From randomisation until discharge home, infants given R-HuEpo received fewer blood transfusions (difference in medians −2, 95% CI −4, 0) and had a lower volume:weight ratio (ml/kg) of blood transfused (difference in medians −31, 95% CI −56, 4).

Nine infants died during the study, six receiving R-HuEpo and three in the control group. Three infants in the R-HuEpo group died from septicaemia, two from chronic lung disease, and one as a result of extreme prematurity. All three deaths in the placebo group were due to extreme prematurity. All infants who were alive at discharge were followed up to 6 months of age, and there were no additional deaths in either group. There was a total of 41 different types of adverse events, with infection (positive blood cultures), pneumonia, and patent ductus arteriosus being the most common.


Although the number of infants remaining in the study at later times was small, the results for respiratory support showed a trend in favour of R-HuEpo. This is plausible on the basis of our hypothesis and supported by the reduction in the number of blood transfusions given to the babies in the R-HuEpo group together with a reduction in volume:weight ratio of blood transfused. Alternative reasons for the trend must be considered, and at randomisation there were fewer infants requiring mechanical ventilation in the group allocated R-HuEpo. This suggests that the placebo group had more severe respiratory illness which may explain some of the differences. No differences were found in the proportion of babies requiring respiratory support one month after randomisation. This is likely to have been due to the fact that in these very immature infants most required supplemental oxygen at the end of the first month after randomisation.

At 90 days 50% of babies required supplemental oxygen in the placebo group. Although we studied relatively few babies, we believe this represents the expected value for a group of high risk very immature infants. Half this proportion required mechanical ventilation and/or additional oxygen in the R-HuEpo treated group. This agrees with a recently published report on the role of erythropoietin on inhibiting lipid peroxidation and reducing the severity of alveolar damage in prematurely born rabbits exposed to high concentrations of oxygen.7

This study was designed to investigate the role of R-HuEpo in the treatment of sick babies who required either supplemental oxygen or respiratory support at the end of the first week of life. The existing data concerning the effects of R-HuEpo on very small and sick infants are few. Most of the available information has been collected on relatively well and relatively large infants. In our study the median gestational age was 26 weeks, while in a recent overview of R-HuEpo3 the average gestational age of randomised infants was less than 28 weeks in only four of 13 studies. In one study of R-HuEpo in infants with bronchopulmonary dysplasia the age when R-HuEpo treatment was started was 99 days.8

Although the overall mortality rate in our study was relatively low (21%) despite the high risk group, we were disappointed to note that there were more deaths in the R-HuEpo group. We cannot explain this, but in view of the small numbers involved, this could be a chance finding. A recent overview of R-HuEpo treatment in premature infants reported no excess of deaths in the treatment group.3Nevertheless, a data monitoring committee should oversee any future study with respect to unexplained deaths.

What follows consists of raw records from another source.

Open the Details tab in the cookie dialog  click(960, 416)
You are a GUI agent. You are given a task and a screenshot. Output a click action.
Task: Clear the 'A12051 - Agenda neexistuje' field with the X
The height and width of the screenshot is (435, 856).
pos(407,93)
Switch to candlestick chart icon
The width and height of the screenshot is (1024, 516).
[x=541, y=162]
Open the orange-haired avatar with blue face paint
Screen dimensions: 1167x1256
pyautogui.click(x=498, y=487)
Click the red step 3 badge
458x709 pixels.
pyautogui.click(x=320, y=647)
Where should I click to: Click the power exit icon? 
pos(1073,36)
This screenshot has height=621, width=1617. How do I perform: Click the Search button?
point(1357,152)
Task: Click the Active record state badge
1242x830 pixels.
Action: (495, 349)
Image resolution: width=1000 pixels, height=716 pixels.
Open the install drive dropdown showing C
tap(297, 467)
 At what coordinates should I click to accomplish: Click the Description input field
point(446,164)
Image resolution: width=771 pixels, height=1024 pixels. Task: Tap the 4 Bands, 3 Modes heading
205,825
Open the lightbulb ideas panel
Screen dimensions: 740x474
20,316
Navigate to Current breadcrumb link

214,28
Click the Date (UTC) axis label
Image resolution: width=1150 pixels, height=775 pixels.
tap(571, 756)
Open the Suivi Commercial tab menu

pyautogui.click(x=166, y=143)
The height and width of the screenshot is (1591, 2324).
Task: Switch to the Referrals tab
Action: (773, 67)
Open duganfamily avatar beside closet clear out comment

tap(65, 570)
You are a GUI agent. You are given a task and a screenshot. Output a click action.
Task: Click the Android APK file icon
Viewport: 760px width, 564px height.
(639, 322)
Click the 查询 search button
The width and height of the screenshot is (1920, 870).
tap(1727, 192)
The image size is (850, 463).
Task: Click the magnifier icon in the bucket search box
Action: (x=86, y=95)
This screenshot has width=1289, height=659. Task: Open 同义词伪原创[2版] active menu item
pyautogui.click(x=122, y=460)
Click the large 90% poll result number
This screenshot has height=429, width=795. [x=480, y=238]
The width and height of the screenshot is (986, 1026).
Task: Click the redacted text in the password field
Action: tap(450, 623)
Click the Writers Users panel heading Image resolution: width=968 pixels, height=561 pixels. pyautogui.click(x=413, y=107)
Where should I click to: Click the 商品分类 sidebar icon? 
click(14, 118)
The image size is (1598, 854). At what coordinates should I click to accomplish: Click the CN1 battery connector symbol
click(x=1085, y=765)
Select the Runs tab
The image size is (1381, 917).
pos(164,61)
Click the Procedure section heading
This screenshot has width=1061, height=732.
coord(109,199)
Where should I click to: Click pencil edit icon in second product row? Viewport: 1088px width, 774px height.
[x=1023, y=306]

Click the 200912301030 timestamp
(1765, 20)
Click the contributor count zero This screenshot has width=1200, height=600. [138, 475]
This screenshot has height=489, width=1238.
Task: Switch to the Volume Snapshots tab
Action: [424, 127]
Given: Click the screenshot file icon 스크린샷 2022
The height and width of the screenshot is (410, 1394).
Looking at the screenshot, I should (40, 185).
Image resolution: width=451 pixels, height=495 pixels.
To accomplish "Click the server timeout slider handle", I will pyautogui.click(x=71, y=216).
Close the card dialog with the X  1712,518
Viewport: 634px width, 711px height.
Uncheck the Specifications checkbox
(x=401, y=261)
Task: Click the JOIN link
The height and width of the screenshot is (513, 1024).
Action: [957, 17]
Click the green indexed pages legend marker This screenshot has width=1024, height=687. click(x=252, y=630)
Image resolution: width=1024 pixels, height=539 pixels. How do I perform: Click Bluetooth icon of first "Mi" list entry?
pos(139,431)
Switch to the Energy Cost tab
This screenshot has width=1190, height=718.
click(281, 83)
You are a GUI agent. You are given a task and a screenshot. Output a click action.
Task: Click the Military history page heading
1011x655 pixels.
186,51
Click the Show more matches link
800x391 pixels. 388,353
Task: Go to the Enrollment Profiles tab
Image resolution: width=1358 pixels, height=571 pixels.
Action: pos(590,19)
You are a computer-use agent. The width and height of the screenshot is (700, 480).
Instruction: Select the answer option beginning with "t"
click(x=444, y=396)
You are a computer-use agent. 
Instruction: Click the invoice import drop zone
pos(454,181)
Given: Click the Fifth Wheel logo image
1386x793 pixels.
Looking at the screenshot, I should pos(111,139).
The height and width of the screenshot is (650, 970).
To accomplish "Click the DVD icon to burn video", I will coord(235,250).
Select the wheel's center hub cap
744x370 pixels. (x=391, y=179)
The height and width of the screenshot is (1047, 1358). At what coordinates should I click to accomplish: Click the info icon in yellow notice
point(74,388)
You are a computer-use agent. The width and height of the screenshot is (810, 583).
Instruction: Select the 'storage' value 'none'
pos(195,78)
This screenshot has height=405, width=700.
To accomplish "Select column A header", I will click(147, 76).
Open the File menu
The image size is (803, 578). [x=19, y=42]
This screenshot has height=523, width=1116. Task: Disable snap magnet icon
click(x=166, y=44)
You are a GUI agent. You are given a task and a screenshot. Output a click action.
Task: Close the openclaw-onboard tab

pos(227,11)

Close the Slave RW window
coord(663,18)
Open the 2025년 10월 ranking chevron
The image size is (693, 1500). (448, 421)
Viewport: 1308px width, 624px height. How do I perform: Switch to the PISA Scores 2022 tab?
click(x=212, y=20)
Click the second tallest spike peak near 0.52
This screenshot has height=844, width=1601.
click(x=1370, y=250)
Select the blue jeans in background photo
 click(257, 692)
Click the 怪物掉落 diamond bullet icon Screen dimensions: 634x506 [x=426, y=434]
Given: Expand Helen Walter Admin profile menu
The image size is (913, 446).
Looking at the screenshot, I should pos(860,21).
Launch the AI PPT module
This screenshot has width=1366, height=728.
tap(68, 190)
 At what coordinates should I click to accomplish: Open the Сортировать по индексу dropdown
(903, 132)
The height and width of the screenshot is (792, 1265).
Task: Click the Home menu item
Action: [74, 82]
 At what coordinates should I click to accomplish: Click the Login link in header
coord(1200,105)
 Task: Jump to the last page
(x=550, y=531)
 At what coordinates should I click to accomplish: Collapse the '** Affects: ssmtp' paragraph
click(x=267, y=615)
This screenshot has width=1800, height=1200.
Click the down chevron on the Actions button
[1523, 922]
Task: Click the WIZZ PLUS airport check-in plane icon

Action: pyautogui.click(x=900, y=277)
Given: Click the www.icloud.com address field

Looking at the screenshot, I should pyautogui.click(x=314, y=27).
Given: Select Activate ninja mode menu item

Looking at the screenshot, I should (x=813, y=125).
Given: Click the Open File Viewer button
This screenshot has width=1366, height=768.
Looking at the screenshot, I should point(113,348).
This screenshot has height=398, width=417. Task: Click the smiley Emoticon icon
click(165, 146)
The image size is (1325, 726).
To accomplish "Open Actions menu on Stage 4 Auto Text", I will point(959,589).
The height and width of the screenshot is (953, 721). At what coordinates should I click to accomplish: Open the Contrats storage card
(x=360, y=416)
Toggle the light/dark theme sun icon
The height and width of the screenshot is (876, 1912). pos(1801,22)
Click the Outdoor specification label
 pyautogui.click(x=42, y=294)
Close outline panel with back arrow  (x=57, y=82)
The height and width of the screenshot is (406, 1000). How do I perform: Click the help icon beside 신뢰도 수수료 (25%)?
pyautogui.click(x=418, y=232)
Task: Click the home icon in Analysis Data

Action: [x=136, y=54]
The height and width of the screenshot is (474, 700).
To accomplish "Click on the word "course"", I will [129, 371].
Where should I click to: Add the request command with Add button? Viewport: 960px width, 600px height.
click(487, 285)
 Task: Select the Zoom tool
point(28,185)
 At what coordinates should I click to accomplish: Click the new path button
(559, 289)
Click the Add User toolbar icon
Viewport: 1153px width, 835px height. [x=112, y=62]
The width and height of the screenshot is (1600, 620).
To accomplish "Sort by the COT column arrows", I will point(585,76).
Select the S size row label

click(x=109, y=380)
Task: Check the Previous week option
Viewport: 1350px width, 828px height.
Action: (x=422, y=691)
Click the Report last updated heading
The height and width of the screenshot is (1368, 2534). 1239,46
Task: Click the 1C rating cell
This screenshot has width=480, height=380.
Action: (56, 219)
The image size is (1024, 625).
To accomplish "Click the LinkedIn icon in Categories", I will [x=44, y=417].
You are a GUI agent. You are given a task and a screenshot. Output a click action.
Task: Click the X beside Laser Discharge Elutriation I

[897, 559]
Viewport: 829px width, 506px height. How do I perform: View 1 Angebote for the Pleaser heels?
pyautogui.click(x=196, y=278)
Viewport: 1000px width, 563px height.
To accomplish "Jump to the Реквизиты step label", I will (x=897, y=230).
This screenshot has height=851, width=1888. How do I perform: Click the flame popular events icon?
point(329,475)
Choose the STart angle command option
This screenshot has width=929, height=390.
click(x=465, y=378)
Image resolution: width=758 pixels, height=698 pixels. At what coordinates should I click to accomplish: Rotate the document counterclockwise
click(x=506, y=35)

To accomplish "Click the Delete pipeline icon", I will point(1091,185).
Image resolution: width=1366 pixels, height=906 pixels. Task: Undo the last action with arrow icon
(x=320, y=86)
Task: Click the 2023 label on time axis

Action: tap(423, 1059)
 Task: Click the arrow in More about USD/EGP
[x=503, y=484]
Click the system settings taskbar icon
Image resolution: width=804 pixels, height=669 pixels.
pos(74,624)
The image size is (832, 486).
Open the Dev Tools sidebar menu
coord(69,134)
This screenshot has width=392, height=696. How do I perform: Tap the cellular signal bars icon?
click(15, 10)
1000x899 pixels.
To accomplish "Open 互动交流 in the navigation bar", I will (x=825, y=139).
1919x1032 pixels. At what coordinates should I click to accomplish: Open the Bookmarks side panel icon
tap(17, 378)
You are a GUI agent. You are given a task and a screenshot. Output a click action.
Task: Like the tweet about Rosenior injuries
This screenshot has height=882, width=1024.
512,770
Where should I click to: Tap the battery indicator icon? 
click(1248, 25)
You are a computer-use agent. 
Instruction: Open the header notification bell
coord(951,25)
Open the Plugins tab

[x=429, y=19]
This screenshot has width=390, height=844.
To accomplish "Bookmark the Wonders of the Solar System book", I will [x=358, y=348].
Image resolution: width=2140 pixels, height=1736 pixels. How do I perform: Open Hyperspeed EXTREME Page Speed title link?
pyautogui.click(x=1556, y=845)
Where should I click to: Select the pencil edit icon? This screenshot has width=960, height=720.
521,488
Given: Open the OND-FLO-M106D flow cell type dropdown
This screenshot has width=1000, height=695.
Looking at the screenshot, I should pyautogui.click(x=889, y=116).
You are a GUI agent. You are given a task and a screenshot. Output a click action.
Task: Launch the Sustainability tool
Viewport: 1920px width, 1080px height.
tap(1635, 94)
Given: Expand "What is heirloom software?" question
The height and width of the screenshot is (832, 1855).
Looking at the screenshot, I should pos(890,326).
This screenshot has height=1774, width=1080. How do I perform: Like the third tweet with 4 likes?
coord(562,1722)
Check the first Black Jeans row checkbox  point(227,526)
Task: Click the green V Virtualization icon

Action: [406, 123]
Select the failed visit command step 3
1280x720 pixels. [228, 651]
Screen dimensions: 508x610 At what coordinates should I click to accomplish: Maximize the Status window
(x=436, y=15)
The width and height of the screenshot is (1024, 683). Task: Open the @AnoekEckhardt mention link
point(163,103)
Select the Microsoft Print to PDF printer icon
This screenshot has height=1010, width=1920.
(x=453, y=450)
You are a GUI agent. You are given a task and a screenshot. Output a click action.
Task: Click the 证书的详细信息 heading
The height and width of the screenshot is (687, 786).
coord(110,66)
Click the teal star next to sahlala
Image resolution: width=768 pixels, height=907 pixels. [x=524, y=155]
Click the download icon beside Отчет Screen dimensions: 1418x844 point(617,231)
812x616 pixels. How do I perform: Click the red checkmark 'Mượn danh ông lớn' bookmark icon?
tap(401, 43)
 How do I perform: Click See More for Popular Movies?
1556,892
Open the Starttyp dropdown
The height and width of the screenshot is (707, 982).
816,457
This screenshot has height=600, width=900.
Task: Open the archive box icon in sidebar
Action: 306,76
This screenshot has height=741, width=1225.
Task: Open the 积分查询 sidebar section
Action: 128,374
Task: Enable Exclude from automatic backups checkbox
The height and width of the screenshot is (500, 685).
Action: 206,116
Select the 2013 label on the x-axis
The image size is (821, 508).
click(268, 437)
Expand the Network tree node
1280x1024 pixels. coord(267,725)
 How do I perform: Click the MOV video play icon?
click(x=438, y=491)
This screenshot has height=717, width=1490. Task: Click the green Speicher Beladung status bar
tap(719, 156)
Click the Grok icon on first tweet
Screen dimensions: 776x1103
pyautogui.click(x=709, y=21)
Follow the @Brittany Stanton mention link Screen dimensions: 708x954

The trend suggested by this small study leads us to propose a large multicentre randomised controlled study to investigate this observation further. A number of points have been learnt from this study which will give more precision to the planning of a further study. The recruitment rate into the study was disappointing; we found that only 38% of eligible babies were randomised, with 27% of parents declining to take part. These figures will permit a more accurate calculation of the number of neonatal admissions required to recruit sufficient high risk babies.

Although we found a reduction in the need for blood transfusion, the dose of R-HuEpo used in our study was relatively low. There is now evidence that the most immature infants are more resistant to the effects of R-HuEpo and require a higher weekly dose.9 This must be considered further when planning a large multicentre study.